I was there. He didn’t know that, though, of course. It was a typical, small-town Saturday night, my third night on the job. Berry Springs was having their annual bluegrass festival to kick off tourist season. Main Street was closed, cars and trucks replaced by tents and food carts. A band played on a makeshift stage in the center of the square. It was one of those rare times that the town’s cowboys and hippies came together in a blur of spiked coffee and glaucoma medicine. Jagg slinked through the crowd, not speaking, not drinking, not laughing, certainly not dancing. Working a case, I knew, so I followed him. I watched him, his gaze skittering from belt buckle to belt buckle, taking inventory on each person with a gun hidden on their hip. Then, he slipped out of the crowd and into the shadows where I followed. I lost him for a moment, until I heard a scream. I took off on the direction of the single shout and that’s when I saw a pair of silhouettes behind the maintenance building of the city park. Drawing my gun, I sprinted across the footbridge but came to a halt when the faces came into view. Why? Shock, really. I jumped behind a tree and watched Detective Max Jagger beat the living snot out of a kid at least two decades younger than his rumored-to-be forty years. Jagg didn’t fight like a normal, rough and tumble redneck. The man was like a feral cat, with lightning quick speed and accuracy that involved some sort of martial arts. MMA, more like. The kid didn’t stand a chance and was on his stomach with both arms twisted behind his back in seconds flat. Jagg said something in the guy’s ear, then pushed off him, and I remember grinning when the kid took off like he’d seen a ghost, stumbling and tumbling down a hill.

Then, I realized why.

I watched Jagg help a younger boy off the ground, using a piece of ripped fabric from the kid’s T-shirt to dab the blood from his face. The kid was skinnier than me, and based on the confused, sluggish movements, had been beaten pretty badly. I watched Jagg guide the battered boy across the park and fade into the darkness. The next day, I learned that boy was an autistic junior high kid who played the violin, only when his flute hadn’t been busted in half. Rumor was, after the fight, Jagg had taken the kid to Steele Shadows Security to be taught self-defense. It was also rumored that he’d been gifted a priceless, vintage car for all his troubles. Two weeks later, the kid rolled up to high school in a gleaming, six-figure mustang and was never bullied again.
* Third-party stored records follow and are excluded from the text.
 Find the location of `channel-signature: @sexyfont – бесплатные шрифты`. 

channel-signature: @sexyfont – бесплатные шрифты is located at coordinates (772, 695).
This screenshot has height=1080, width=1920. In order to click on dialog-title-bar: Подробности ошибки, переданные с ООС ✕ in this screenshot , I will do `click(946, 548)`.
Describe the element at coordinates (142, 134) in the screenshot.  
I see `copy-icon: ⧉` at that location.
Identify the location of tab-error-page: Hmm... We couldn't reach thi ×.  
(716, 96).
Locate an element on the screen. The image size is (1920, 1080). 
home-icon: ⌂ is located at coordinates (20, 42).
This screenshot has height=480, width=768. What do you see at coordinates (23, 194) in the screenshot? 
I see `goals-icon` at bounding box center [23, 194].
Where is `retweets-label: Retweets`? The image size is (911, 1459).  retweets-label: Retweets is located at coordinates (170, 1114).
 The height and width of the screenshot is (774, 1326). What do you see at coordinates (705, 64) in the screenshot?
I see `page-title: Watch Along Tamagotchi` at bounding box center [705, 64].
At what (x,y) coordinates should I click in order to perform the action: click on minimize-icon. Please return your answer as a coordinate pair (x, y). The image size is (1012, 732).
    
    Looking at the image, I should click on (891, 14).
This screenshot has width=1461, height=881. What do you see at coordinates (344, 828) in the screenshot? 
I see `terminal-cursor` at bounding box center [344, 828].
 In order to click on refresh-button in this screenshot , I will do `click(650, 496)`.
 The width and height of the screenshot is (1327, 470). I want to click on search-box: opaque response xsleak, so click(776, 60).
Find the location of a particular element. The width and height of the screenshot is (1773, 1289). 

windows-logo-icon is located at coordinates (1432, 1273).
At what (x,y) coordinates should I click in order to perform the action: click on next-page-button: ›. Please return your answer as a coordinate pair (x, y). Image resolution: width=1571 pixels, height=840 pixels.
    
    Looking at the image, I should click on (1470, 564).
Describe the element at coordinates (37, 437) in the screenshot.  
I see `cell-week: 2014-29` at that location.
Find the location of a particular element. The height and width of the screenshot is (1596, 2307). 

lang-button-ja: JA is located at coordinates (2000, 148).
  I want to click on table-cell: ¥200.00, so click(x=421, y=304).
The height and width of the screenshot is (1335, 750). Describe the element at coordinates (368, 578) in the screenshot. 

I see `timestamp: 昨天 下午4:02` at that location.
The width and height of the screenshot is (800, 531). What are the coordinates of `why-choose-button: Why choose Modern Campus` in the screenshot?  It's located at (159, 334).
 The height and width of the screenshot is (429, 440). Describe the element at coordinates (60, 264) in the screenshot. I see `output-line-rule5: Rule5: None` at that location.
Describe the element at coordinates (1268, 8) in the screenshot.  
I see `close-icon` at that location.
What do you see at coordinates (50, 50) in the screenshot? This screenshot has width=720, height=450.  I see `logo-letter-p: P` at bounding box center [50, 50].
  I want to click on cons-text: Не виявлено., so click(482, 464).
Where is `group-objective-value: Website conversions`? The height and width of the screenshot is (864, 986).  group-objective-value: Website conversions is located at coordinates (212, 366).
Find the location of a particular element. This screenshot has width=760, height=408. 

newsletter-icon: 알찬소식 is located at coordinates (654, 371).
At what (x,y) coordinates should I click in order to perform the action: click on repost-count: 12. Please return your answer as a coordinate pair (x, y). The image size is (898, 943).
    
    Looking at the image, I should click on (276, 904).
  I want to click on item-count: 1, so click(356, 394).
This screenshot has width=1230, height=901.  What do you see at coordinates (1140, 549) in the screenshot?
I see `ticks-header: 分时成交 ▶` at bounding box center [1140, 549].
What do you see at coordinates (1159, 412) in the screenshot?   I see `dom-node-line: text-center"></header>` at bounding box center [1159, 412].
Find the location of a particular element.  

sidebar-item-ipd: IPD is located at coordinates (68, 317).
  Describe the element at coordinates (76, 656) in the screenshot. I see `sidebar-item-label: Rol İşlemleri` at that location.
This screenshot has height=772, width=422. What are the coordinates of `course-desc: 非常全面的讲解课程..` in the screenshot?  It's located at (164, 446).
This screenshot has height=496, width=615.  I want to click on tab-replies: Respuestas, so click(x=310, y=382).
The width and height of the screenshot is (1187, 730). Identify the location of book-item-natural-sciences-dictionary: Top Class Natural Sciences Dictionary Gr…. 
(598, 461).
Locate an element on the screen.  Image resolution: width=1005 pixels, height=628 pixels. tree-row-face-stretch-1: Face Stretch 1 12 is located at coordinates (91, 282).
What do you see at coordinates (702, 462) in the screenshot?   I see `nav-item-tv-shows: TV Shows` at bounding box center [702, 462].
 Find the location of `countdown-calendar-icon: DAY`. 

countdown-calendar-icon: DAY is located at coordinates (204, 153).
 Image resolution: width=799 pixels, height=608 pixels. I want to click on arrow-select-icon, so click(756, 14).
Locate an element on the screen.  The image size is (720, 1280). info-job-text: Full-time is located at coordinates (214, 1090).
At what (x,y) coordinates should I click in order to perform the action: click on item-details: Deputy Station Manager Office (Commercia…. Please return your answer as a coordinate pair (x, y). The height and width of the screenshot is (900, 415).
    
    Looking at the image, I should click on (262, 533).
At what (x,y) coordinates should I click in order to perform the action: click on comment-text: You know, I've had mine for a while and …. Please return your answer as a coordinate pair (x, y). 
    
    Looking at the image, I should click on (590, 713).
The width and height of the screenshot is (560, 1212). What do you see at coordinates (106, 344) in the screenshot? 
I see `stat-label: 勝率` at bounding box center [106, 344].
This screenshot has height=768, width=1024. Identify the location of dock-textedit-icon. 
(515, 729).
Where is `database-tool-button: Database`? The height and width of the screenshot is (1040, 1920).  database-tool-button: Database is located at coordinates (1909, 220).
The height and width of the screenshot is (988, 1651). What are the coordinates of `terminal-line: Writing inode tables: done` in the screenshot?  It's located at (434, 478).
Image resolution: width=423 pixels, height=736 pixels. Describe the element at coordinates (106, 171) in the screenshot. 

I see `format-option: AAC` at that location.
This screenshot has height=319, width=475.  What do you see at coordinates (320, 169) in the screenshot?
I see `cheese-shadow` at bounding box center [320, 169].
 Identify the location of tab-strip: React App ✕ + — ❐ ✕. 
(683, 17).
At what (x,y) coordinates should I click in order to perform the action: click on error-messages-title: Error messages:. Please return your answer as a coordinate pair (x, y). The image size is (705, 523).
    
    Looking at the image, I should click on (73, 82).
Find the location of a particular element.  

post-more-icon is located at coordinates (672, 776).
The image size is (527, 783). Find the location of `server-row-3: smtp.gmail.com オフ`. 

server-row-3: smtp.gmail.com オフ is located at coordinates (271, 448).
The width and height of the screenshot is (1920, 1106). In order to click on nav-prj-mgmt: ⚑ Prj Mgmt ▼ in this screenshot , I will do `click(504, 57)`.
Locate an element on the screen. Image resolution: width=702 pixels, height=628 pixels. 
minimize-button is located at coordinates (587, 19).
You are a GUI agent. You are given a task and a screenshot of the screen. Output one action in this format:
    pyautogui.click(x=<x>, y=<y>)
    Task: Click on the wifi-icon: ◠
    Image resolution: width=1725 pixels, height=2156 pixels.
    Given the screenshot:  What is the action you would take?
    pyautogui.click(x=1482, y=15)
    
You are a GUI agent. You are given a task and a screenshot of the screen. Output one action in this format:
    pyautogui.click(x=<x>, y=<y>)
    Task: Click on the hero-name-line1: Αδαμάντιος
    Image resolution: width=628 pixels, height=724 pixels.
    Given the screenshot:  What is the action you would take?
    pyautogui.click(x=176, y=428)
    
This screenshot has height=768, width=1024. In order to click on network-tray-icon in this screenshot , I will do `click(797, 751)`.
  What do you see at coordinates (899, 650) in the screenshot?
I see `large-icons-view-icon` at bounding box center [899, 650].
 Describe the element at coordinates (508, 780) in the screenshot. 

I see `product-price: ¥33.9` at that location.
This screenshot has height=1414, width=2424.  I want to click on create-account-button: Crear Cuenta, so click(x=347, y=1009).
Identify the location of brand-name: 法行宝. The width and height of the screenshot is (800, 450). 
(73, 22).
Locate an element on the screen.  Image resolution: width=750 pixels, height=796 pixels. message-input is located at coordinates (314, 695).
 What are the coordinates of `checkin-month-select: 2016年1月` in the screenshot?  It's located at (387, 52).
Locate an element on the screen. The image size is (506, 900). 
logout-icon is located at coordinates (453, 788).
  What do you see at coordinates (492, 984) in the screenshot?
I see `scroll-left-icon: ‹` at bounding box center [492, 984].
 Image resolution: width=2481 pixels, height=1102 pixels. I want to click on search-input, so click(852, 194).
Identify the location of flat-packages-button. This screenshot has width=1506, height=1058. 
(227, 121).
Sounds like everyone won, right?

Wrong.

The bully? Received a new set of front teeth, courtesy of his father, the governor. That’s right, Max Jagger had beaten the living shit out of the governor’s son. Normally, this would’ve been enough to remove the detective’s badge and gun, but good ‘ol Jagger marched himself into the state capitol building and bribed the governor with a video of the beating, proving his spoiled rich-ass son was a guilty asshole. Very bad press. The validity of video is still heavily debated today. Anyway, Jagger walked out of there with his badge and gun still on his hip because he’d exploited the governor’s weakness—his need for a smooth reelection.